A second issue is that these raw counts do not provide any detail that would be helpful in prediction. To what extent are the hospitalizations for breakthrough infections versus unvaccinated? Which demographic groups are most at risk for needing significant care? How much do boosters matter? Are ICU beds being used most by unvaccinated younger people, unvaccinated older people, vaccinated older people?
All of this information would be hugely valuable in predicting where we will need hospital space and staffing. It’s generally understood that unvaccinated individuals are more likely to need to be hospitalized, but the extent to which that phenomenon interacts with demographics, and which groups need hospitalization among vaccinated people — that is all completely unclear.
What we need is not complicated, though it’s richer than what we have now. In an ideal world, I would like to see basically two sets of data:
- Hospital admissions with COVID-19 as primary diagnosis
- Hospital admissions with COVID-19 as secondary diagnosis
Detailed data for primary diagnosis
These counts would be reported only for individuals who are being treated for COVID.
- Patient age
- Patient vaccination status
- Comorbidities (such as heart disease, cancer, and diabetes)
- In ICU
- On ventilator
Given such data, we could do a significantly better job of predicting where hospital capacity will be needed, and what type of capacity. For example: at least some of the current discussion suggests that Omicron is less likely to affect the lungs and so may result in less need for ICU staffing and more need for staffing of non-ICU hospital beds. On the other hand, perhaps this is not true for unvaccinated individuals, which would change the calculus in areas with less vaccination. This isn’t easy to figure out from our current data.

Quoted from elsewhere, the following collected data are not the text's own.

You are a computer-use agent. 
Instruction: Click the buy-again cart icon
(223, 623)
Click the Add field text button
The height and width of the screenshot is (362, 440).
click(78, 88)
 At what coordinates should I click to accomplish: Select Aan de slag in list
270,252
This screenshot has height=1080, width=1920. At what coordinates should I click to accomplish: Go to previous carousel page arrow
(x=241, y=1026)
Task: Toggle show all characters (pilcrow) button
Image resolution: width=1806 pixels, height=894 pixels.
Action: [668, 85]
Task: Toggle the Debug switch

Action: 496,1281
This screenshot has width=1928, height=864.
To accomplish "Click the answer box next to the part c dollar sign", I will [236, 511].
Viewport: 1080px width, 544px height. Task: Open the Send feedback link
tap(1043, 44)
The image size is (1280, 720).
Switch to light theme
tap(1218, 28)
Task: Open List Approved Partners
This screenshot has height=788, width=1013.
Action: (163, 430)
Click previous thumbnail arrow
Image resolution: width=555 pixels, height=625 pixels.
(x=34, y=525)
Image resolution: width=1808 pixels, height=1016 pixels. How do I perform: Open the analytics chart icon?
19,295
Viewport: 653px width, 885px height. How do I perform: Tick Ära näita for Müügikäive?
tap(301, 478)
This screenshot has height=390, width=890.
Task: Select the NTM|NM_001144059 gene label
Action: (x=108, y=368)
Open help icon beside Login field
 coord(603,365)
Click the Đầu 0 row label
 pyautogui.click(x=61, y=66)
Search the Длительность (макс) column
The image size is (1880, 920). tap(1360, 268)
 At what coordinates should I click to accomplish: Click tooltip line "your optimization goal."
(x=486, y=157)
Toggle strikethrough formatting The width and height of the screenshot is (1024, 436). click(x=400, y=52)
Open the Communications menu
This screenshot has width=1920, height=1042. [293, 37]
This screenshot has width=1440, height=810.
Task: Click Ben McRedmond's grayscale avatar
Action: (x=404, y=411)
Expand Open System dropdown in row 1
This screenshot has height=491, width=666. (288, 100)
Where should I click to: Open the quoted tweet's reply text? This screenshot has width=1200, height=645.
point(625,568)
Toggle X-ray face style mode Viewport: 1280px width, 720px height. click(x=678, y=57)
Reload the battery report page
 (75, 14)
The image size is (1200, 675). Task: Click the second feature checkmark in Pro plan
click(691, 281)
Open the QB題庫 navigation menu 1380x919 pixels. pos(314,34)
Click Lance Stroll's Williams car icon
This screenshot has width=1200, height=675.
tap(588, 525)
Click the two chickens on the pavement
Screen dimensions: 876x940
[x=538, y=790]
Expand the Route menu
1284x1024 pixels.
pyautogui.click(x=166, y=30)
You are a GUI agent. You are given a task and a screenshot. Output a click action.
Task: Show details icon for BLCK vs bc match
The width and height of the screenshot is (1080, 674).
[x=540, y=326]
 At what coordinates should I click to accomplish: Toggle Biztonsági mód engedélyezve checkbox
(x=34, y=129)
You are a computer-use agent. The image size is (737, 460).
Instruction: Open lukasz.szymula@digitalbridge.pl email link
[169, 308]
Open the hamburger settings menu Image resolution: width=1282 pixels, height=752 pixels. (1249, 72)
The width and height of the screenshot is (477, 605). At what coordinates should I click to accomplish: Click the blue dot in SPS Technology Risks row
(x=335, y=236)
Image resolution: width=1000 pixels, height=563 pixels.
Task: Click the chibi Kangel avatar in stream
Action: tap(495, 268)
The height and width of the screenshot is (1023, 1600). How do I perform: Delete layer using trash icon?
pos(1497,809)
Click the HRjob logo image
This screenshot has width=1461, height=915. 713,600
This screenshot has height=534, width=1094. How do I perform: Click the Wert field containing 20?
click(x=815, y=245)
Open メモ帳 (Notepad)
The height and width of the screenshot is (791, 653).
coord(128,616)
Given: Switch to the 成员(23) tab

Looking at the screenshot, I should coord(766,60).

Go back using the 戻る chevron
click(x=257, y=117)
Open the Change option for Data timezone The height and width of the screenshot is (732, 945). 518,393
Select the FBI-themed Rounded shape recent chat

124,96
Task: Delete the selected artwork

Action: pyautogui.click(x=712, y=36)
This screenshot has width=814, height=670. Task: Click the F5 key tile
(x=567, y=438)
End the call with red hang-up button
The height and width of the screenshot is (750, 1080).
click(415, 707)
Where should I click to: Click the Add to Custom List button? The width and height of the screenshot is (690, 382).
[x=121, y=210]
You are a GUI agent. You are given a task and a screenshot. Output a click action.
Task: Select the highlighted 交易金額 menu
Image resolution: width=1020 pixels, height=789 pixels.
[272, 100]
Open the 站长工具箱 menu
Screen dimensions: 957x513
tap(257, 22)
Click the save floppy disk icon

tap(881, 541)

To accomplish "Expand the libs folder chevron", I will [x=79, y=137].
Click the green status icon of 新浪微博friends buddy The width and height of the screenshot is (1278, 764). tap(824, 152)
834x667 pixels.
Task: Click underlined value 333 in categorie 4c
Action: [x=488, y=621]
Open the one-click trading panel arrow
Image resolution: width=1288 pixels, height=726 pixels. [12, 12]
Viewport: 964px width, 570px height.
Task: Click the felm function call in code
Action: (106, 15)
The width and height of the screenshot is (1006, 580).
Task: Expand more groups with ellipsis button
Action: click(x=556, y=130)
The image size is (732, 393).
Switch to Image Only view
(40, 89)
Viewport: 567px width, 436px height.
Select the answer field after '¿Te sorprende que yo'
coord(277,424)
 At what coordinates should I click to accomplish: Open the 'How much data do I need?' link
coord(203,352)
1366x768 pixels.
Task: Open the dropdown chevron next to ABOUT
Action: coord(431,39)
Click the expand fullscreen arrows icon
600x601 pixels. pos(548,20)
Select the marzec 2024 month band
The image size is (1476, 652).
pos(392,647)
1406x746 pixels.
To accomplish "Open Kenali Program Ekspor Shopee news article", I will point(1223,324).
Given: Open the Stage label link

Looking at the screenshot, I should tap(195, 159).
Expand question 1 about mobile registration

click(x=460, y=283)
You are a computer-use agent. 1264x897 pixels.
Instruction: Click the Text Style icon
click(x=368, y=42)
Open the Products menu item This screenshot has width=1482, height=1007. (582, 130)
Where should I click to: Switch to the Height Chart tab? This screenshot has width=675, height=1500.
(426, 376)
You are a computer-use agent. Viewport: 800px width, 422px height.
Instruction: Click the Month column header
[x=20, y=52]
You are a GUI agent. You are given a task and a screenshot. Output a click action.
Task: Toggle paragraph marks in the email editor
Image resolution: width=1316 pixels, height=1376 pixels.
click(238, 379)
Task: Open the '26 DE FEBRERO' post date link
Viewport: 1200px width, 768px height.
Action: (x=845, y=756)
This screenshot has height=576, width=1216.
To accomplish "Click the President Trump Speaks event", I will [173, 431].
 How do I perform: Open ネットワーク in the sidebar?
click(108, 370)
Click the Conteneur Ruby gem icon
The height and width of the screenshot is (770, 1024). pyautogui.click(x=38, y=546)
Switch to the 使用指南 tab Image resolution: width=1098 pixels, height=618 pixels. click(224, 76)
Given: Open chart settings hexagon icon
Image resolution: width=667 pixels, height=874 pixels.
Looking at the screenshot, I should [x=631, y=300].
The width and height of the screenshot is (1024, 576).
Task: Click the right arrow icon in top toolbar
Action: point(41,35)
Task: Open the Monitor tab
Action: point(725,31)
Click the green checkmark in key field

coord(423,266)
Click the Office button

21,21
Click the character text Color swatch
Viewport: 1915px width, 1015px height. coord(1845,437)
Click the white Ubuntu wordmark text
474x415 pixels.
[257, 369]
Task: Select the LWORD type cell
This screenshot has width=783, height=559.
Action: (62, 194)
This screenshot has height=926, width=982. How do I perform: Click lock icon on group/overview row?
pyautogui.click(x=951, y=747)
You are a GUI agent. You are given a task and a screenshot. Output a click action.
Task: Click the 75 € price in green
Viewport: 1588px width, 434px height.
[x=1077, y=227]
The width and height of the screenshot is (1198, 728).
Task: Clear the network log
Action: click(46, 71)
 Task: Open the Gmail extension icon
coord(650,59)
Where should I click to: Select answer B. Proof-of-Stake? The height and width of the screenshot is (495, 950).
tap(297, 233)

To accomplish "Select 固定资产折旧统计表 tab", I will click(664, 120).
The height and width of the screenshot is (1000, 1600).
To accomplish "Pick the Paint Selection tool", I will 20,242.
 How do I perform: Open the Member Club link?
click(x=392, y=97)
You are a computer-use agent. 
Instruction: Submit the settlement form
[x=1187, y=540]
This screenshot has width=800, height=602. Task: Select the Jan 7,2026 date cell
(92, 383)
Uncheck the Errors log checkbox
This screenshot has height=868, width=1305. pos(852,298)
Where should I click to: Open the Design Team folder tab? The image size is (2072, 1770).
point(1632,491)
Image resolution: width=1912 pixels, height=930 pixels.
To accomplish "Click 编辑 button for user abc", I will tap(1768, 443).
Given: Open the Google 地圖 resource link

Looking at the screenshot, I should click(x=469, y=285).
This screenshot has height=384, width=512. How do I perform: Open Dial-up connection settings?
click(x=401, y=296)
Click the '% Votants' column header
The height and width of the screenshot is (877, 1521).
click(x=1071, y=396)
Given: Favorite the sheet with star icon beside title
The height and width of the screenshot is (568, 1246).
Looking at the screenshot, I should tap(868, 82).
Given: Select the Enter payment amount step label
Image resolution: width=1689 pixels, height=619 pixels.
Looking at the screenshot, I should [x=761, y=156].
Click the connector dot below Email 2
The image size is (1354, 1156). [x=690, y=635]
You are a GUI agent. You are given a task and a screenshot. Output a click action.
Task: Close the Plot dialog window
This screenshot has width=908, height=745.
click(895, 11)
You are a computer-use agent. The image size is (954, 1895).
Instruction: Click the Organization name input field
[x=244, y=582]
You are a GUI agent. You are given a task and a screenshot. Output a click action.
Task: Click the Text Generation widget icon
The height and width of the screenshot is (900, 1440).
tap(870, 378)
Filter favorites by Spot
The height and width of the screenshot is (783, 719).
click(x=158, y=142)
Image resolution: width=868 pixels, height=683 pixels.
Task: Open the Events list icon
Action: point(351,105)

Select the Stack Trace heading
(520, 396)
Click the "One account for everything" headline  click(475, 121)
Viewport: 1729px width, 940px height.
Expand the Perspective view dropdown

It is important to emphasize that much of the reason to get these better data is to help hospital systems and health-care workers and to better manage the pandemic. The reason is not to understate the crisis facing hospitals at the moment. Last weekend, I tweeted asking if any states were reporting out even the first part of this breakdown — the “for” versus the “with” — and immediately people raised concerns about that data being weaponized, calling me “evil” and a “killer.”
It is true that if we collect better data, we are likely to find that some hospitalizations are “with” rather than “for” COVID. But that isn’t a reason not to get the data. And it is certainly not a reason to not collect and report better information about the people who are hospitalized for COVID.
Collecting these data isn’t necessarily simple, but in many hospital systems it exists as part of charting or other records. The challenge is more likely to be how to extract the data and compile it in a usable format. It’s the kind of thing the CDC or the Biden administration COVID team might do, except based on what has happened so far in the pandemic, I am sure they will not. The request is tilting at windmills for now; I accept that. But setting up this infrastructure will matter for the next wave. I hope someone is listening.